- Occupation: Photographer
- Awards: World Press Photo (2023)

= Kimberly dela Cruz =

Filipina photographer

Kimberly dela Cruz is a Filipina photographer. In 2023, she was awarded the World Press Photo award. She has also been the project coordinator of the Philippine Center for Investigative Journalism's Stories Project.

== Career ==
While studying journalism, Dela Cruz became a student activist, carrying her camera during protests. After graduating, she started her career working from 2013 to 2017 as a photo correspondent for Philippine Daily Inquirer before working with documentary photography and working for different publications. Starting in 2016, she began documenting the Philippine drug war through photography and research, and the following year co-produced “Si Kian,” a children's book about the murder of Kian Delos Santos that won a National Children's Book Award. In 2018, she became a fellow at the International Women's Media Foundation and was sent to El Salvador to cover migration, LGBTQI and women's issues.

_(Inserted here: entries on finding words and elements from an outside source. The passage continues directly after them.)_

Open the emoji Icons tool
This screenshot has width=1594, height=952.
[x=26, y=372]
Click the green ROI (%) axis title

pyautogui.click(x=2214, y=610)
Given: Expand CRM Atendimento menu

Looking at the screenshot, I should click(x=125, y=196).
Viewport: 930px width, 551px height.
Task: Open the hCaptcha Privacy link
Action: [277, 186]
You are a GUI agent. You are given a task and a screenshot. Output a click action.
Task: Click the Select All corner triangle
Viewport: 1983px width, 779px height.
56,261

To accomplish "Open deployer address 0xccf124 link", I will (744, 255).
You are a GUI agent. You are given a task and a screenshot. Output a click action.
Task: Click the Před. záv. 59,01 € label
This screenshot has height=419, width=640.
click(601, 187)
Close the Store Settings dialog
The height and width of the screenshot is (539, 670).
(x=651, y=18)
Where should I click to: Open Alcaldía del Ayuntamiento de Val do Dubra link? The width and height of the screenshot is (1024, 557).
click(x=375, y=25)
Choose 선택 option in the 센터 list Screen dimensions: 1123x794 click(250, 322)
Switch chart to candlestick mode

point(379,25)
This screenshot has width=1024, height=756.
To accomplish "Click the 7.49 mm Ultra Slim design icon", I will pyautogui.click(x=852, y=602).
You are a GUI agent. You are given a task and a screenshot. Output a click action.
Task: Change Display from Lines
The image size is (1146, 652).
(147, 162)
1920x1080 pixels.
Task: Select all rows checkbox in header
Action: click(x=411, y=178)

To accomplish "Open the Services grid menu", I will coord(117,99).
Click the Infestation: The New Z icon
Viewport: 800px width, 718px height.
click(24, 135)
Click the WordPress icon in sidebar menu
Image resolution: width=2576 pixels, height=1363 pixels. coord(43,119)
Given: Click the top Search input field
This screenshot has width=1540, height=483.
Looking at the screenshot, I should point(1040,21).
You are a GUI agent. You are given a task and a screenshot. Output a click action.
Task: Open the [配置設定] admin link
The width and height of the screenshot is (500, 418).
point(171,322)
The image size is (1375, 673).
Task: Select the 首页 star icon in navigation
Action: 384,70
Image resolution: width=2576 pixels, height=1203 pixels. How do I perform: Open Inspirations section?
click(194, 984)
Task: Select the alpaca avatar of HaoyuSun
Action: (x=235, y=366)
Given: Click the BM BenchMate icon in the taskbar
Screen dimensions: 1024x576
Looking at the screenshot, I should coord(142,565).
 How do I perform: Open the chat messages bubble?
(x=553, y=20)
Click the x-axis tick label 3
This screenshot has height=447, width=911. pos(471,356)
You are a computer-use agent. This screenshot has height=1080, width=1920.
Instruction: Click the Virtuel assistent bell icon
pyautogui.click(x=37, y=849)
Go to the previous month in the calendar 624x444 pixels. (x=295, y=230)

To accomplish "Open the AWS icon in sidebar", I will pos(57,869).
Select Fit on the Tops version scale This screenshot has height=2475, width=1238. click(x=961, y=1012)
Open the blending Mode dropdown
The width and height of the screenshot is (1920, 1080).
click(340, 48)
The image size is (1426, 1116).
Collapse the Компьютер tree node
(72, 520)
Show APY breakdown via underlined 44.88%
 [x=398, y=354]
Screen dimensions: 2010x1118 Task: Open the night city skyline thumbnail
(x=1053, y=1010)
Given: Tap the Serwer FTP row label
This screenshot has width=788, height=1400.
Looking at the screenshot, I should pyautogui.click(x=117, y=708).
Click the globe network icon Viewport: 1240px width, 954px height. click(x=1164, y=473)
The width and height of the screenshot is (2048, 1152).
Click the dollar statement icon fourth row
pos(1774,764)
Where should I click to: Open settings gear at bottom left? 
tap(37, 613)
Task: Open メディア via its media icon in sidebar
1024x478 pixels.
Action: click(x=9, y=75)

Among her projects, Dela Cruz produced Death of a Nation, a collection of photographs that narrate scenes related to the drug war in Manila and the lives of families affected by the killings. For the series, in 2019 she was shortlisted for the Magnum Foundation's Inge Morath Award, in 2021 she was awarded the W. Eugene Smith Memorial Fund for Humanistic Photography, and in 2023 was awarded in the “long-term project” category of the World Press Photo contest.

Her work has been featured in several publications and exhibitions internationally, including in The Washington Post, Time magazine, BuzzFeed and several local publications. She has participated in nightly group exhibitions on the work of Filipino photographers who have documented extrajudicial killings in the country. The exhibitions were held in Bosnia, France and Thailand. She has also been the coordinator of the Philippine Center for Investigative Journalism's story project, where she co-produced “Si Kian.”.